Required action:
Exact reproduction is required for all entries.

Stored records:

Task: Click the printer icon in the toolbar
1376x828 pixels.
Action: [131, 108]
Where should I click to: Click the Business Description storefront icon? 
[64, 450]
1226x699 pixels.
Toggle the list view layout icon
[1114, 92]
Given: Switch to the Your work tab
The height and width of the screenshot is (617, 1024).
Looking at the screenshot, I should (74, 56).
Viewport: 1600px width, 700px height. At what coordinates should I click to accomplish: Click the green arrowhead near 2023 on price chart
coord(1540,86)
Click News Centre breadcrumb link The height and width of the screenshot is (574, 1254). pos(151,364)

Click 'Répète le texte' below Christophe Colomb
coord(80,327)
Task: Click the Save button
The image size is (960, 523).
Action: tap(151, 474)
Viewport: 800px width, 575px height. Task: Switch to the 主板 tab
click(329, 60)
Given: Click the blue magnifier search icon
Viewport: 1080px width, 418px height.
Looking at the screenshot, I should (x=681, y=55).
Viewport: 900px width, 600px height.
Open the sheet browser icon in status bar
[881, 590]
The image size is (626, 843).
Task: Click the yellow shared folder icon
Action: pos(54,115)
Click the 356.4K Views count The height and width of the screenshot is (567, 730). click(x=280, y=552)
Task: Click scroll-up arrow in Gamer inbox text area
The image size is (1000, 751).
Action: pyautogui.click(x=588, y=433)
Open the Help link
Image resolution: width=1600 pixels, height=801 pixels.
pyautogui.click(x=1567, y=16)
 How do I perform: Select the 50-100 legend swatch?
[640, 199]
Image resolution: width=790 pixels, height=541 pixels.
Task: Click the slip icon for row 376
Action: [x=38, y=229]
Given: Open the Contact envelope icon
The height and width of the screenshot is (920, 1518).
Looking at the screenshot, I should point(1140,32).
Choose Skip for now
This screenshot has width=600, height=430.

Your solution:
Task: Click the printer icon in the toolbar
1376x828 pixels.
Action: [131, 108]
Where should I click to: Click the Business Description storefront icon? 
[64, 450]
1226x699 pixels.
Toggle the list view layout icon
[1114, 92]
Given: Switch to the Your work tab
The height and width of the screenshot is (617, 1024).
Looking at the screenshot, I should (74, 56).
Viewport: 1600px width, 700px height. At what coordinates should I click to accomplish: Click the green arrowhead near 2023 on price chart
coord(1540,86)
Click News Centre breadcrumb link The height and width of the screenshot is (574, 1254). pos(151,364)

Click 'Répète le texte' below Christophe Colomb
coord(80,327)
Task: Click the Save button
The image size is (960, 523).
Action: tap(151, 474)
Viewport: 800px width, 575px height. Task: Switch to the 主板 tab
click(329, 60)
Given: Click the blue magnifier search icon
Viewport: 1080px width, 418px height.
Looking at the screenshot, I should (x=681, y=55).
Viewport: 900px width, 600px height.
Open the sheet browser icon in status bar
[881, 590]
The image size is (626, 843).
Task: Click the yellow shared folder icon
Action: pos(54,115)
Click the 356.4K Views count The height and width of the screenshot is (567, 730). click(x=280, y=552)
Task: Click scroll-up arrow in Gamer inbox text area
The image size is (1000, 751).
Action: pyautogui.click(x=588, y=433)
Open the Help link
Image resolution: width=1600 pixels, height=801 pixels.
pyautogui.click(x=1567, y=16)
 How do I perform: Select the 50-100 legend swatch?
[640, 199]
Image resolution: width=790 pixels, height=541 pixels.
Task: Click the slip icon for row 376
Action: [x=38, y=229]
Given: Open the Contact envelope icon
The height and width of the screenshot is (920, 1518).
Looking at the screenshot, I should point(1140,32).
Choose Skip for now
This screenshot has width=600, height=430.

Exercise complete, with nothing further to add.